(Excerpts from a dataset)
● ● ● ●

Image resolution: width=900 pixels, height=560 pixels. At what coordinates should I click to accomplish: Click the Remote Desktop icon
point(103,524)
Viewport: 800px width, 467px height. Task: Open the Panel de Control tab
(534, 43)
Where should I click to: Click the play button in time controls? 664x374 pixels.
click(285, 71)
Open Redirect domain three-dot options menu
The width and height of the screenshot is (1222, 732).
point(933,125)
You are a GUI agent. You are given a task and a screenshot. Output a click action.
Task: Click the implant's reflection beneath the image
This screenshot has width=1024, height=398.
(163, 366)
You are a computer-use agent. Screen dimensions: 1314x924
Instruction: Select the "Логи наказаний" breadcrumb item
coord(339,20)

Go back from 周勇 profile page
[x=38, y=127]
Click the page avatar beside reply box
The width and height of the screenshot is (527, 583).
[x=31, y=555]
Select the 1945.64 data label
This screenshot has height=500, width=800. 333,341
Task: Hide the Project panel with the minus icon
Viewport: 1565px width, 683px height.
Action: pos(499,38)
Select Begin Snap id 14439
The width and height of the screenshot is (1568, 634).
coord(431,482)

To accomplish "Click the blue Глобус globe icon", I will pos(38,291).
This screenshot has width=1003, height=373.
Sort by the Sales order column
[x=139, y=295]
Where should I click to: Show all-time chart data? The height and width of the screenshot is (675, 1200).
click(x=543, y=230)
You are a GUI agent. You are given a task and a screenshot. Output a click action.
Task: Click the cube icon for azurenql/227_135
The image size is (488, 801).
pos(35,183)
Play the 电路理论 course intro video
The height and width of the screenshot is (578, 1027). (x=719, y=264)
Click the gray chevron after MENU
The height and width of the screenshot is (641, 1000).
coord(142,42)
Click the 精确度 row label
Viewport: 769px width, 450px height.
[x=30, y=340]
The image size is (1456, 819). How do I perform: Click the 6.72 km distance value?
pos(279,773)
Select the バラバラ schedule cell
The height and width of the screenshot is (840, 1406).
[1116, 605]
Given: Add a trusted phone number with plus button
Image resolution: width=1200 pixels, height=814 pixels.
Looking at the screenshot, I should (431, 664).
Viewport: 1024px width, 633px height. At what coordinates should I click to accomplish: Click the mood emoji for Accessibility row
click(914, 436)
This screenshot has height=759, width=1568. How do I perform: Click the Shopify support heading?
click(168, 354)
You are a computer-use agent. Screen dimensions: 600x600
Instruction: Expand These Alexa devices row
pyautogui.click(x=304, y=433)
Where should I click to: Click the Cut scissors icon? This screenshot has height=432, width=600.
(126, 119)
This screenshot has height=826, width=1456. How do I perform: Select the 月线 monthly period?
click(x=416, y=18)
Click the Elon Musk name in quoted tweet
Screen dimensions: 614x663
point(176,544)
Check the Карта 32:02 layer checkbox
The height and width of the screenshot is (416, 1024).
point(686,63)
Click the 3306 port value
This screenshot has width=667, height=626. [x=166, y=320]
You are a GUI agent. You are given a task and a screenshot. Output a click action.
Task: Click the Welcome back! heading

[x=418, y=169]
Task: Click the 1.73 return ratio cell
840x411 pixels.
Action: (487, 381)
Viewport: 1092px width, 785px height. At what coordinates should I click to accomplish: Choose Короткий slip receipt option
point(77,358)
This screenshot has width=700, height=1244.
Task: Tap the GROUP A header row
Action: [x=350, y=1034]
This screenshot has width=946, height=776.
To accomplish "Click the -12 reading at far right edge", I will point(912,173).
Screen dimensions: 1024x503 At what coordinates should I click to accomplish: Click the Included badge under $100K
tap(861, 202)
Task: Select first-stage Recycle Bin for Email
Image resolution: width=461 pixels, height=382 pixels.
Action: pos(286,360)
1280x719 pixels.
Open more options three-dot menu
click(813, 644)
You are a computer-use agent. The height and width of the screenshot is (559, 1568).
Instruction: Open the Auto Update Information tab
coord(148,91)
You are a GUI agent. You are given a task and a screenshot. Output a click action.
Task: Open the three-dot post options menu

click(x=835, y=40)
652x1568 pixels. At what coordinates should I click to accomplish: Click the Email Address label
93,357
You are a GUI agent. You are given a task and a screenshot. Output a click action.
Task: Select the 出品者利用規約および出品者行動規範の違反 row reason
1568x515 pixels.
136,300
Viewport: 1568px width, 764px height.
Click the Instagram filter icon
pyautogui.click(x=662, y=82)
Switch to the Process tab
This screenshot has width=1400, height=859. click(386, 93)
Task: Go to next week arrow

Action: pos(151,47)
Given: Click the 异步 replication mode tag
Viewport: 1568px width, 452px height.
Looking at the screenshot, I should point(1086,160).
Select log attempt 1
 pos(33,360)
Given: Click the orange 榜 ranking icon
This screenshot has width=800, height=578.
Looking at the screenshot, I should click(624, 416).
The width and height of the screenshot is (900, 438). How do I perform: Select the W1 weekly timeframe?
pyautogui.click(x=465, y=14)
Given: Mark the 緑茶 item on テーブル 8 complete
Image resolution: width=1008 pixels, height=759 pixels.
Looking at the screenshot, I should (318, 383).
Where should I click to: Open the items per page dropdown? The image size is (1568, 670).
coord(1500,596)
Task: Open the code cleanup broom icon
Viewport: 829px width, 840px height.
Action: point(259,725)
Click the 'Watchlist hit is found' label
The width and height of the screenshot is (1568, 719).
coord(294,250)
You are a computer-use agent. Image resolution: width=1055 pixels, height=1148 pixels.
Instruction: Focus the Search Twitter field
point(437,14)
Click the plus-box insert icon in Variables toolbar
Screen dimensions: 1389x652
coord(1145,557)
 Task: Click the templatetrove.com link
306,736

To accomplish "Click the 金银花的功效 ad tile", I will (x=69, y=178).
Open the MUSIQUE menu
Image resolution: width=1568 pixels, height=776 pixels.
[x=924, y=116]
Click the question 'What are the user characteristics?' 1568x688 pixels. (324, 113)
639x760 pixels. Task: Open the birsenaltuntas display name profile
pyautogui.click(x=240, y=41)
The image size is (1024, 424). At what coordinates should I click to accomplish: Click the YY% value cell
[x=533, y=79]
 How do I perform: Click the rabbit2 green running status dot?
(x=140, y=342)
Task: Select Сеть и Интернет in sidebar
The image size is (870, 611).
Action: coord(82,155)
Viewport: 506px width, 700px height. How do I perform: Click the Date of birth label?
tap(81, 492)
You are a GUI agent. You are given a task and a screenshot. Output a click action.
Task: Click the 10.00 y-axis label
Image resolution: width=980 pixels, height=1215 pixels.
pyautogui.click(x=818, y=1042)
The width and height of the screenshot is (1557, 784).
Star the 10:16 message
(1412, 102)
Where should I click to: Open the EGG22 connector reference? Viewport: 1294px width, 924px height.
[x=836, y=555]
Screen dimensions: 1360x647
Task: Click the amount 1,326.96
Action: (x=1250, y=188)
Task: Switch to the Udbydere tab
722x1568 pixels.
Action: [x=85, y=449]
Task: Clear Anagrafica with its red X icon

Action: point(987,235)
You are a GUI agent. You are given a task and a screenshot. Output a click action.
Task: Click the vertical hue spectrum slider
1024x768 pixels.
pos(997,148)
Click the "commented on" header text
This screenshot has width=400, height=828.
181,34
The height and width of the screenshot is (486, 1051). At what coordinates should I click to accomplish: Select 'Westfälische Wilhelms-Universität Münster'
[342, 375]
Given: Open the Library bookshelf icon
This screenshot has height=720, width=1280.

● ● ● ●

- The task
Throughout the data above, report every line that contains the string "computer".

- Result of the task
You are a computer-use agent. Screen dimensions: 1314x924
You are a computer-use agent. Screen dimensions: 600x600
You are a computer-use agent. The height and width of the screenshot is (559, 1568).
You are a computer-use agent. Image resolution: width=1055 pixels, height=1148 pixels.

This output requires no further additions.